The report revealed that in recent years, the growing number of new limited-service hotels in the city have prompted an overall decline in Average Daily Rates (ADR).
“Edinburgh has experienced a 170% increase in its limited-service hotel inventory in the last eight years,” it said.
Hotels were also hit by the recession and London Olympics – with occupancy falling to 76 per cent in 2008, climbing back up to 80 per cent in 2011 and dropping again in 2012.
As a result of these dynamics, Revenue per Available Room (RevPAR) has fallen 31 per cent in Edinburgh over the past seven years.
However, things are starting to look up for Edinburgh hotels – and further growth is forecast for the rest of 2014.
“As has been seen elsewhere in the UK, RevPAR for the year to date May 2014 is up on the previous year,” stated the report.
“We also forecast an overall increase in ADR this year due to the impact of the Commonwealth Games and Ryder Cup, coupled with some corporate demand growth.”
In the short-term, new limited service supply is set to constrain Edinburgh’s occupancy and RevPAR growth.

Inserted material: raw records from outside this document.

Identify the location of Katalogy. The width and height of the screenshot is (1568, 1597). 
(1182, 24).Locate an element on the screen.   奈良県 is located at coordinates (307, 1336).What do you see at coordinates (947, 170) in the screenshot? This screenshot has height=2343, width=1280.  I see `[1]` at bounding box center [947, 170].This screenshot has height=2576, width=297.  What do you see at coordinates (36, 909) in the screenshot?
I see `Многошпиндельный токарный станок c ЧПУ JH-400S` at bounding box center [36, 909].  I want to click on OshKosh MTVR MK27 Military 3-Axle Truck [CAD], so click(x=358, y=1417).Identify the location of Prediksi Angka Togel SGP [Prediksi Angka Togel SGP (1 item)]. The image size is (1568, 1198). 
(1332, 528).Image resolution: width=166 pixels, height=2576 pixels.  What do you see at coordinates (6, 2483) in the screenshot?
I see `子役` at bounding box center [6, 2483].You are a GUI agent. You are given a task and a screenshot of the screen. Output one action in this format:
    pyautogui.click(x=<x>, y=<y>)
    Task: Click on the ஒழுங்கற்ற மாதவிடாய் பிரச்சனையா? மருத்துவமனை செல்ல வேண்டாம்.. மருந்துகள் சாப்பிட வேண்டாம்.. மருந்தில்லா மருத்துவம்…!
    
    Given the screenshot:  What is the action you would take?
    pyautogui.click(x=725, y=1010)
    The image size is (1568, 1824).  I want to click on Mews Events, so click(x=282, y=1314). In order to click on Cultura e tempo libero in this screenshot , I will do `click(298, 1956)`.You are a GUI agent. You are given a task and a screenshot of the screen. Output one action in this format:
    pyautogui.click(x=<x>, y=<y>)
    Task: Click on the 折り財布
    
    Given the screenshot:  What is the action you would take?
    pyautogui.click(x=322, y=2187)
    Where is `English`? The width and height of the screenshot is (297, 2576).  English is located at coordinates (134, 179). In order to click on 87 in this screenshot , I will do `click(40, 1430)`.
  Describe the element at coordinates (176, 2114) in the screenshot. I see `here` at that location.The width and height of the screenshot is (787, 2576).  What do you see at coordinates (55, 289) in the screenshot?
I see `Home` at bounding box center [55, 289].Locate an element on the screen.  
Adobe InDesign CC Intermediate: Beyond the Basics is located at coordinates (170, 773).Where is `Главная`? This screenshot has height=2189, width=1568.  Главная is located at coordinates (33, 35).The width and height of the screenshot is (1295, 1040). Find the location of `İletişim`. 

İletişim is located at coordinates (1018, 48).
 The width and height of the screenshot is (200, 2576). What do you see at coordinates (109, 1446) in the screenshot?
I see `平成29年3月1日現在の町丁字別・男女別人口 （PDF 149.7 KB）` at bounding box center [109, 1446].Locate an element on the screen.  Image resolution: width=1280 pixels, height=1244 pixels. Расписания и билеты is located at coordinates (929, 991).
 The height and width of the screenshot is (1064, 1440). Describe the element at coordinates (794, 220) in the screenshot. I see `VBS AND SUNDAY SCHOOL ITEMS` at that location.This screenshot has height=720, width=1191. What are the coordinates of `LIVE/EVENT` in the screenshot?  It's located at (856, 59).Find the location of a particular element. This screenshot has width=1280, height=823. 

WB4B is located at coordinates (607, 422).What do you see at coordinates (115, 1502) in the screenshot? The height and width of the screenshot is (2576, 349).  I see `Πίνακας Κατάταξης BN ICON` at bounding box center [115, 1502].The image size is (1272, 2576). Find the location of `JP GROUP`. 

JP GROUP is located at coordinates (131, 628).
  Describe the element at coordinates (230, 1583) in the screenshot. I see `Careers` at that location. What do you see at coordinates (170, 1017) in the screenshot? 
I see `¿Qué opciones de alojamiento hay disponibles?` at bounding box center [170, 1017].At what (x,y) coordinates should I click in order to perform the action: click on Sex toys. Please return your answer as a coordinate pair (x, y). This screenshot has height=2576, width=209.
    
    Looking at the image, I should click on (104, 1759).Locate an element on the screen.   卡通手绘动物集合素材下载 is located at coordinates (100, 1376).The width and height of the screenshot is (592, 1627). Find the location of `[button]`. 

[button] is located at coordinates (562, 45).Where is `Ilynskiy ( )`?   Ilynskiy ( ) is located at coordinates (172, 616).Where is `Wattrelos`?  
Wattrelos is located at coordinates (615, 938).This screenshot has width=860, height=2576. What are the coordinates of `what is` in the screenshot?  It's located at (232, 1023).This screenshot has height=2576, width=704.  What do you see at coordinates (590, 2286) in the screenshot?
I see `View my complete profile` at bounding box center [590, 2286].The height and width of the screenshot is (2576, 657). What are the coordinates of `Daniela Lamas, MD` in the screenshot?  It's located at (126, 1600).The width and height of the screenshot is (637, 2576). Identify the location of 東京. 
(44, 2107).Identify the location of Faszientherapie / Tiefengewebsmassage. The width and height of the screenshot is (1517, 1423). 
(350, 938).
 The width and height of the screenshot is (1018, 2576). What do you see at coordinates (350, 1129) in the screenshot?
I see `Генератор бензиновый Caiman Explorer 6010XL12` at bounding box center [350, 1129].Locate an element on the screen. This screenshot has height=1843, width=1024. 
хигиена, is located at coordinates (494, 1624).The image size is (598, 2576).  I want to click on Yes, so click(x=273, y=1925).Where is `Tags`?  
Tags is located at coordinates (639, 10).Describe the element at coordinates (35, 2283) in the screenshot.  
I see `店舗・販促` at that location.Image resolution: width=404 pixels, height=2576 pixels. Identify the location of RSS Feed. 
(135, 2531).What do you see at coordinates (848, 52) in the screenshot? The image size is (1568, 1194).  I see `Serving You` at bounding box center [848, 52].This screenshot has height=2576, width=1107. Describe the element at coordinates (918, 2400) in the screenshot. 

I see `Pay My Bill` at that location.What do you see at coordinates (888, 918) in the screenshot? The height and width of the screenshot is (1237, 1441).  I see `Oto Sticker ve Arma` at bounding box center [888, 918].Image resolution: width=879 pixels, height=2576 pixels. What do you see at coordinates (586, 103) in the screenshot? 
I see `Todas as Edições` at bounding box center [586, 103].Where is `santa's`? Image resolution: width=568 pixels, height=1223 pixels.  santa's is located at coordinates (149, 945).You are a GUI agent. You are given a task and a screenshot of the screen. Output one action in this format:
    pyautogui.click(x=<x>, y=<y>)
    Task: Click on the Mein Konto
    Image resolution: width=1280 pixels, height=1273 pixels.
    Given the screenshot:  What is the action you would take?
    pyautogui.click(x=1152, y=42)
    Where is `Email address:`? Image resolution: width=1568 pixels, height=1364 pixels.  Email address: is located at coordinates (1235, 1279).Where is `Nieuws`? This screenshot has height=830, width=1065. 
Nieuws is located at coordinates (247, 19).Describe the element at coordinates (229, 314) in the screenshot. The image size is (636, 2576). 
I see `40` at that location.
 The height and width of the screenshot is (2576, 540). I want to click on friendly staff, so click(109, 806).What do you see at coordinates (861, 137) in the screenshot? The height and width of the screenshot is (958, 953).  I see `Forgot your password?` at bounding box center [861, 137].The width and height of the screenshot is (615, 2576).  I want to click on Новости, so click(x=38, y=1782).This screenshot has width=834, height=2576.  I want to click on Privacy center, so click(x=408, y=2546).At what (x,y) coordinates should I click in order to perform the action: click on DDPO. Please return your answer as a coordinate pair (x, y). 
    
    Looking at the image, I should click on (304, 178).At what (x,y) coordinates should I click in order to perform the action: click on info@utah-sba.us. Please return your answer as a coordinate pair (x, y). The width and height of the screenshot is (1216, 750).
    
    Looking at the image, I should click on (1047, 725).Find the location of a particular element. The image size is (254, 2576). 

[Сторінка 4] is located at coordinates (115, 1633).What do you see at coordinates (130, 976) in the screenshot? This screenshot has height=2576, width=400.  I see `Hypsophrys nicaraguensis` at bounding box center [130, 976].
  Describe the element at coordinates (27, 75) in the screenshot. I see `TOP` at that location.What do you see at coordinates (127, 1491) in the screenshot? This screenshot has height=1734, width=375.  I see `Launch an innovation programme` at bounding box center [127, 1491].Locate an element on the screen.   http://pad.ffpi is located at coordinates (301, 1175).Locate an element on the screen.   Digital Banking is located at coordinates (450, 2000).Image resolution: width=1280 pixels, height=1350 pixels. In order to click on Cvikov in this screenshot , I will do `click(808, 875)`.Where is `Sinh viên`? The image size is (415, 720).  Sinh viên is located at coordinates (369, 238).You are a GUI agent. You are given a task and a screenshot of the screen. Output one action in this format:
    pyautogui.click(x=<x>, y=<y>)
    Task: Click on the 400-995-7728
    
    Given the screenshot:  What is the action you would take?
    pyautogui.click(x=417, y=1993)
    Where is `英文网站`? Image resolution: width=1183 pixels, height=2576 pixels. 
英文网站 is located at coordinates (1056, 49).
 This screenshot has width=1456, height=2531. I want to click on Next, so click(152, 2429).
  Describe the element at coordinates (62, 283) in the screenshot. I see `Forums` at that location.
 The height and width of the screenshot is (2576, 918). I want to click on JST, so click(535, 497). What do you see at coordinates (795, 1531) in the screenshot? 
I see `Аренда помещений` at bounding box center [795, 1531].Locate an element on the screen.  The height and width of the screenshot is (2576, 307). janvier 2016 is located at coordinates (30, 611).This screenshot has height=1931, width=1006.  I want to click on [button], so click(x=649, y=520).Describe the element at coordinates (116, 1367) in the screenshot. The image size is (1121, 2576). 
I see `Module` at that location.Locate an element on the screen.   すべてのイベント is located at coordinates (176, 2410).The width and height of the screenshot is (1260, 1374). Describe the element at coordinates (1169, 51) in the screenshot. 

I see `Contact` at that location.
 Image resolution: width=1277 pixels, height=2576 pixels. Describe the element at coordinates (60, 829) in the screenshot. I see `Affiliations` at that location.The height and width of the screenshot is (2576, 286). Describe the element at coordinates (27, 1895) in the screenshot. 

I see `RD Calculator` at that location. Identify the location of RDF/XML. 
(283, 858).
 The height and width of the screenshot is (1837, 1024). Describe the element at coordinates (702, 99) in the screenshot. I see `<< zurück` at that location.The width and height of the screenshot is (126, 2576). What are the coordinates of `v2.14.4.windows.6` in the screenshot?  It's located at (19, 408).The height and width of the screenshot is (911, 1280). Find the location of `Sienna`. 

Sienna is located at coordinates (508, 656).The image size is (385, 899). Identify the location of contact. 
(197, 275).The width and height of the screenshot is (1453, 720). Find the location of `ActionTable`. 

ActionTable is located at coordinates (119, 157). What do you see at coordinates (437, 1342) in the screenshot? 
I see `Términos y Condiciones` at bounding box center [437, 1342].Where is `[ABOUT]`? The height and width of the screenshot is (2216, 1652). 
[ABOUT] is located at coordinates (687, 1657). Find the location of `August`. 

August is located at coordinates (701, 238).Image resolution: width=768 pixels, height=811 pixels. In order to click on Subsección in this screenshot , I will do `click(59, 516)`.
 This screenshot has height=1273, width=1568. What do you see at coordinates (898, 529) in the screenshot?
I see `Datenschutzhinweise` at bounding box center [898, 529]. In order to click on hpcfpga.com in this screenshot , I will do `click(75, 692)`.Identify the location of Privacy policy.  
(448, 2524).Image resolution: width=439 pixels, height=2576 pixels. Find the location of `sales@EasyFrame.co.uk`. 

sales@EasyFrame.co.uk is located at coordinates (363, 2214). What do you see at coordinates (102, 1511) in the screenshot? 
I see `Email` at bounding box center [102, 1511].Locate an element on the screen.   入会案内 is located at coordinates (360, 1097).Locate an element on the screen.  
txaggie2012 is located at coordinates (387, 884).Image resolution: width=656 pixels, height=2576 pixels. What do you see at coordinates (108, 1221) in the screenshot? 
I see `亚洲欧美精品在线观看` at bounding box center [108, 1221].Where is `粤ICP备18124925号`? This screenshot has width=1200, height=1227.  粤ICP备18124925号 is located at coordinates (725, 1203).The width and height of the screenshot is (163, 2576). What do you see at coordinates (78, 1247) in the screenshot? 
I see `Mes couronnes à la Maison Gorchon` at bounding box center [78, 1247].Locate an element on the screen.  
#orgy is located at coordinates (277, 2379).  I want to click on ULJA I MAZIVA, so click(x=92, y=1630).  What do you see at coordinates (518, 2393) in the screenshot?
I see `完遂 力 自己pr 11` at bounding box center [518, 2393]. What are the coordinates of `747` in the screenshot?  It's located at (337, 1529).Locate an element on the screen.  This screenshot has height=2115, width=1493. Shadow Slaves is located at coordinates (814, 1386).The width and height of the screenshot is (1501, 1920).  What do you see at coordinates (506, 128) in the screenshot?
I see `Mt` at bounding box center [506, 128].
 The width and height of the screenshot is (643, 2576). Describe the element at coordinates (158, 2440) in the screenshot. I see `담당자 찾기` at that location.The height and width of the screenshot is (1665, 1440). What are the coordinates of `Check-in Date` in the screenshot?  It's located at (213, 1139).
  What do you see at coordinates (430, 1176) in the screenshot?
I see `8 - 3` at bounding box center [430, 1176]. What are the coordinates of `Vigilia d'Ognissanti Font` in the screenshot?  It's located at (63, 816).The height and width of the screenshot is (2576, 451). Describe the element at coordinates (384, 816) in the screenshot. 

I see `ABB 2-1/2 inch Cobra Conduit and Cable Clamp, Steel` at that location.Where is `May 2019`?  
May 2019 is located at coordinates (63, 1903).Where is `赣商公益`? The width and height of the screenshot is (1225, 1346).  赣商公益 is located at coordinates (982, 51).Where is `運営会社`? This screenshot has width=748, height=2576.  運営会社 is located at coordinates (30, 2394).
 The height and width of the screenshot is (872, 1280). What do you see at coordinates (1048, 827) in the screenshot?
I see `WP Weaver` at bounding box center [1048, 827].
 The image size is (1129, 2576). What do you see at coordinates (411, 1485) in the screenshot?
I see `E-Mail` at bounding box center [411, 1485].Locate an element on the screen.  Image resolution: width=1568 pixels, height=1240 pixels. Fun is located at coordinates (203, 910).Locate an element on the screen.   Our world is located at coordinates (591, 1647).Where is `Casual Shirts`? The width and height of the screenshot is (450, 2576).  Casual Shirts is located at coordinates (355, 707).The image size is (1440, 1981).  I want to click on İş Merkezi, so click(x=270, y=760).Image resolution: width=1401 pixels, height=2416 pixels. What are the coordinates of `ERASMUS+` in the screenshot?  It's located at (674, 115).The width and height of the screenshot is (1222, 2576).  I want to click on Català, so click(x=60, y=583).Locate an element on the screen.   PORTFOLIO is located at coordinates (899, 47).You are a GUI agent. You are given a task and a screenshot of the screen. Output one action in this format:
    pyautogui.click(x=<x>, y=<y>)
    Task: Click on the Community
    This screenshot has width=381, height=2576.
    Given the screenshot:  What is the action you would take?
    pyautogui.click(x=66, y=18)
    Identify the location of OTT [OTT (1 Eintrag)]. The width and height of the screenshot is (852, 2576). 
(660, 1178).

“After a challenging operating period we anticipate a much more subdued increase in overall RevPAR in Edinburgh’s hotels as the upscale market competes with the new limited-service hotel inventory,” said report author Harry Douglass.
However, additional flight routes to the city should help boost occupancy and lift ADR and RevPAR in the longer-term.
In total, 15 million additional foreign visitors expected to arrive in the city over the next five years as a result of EasyJet’s new flights from European destinations, as well as a new Air Canada Rouge route from Toronto.
“A master plan is also in place to ensure that Edinburgh airport can handle an increase in international passenger movements to 12.3 million by 2020 and to 20.5 million by 2040,” said the report.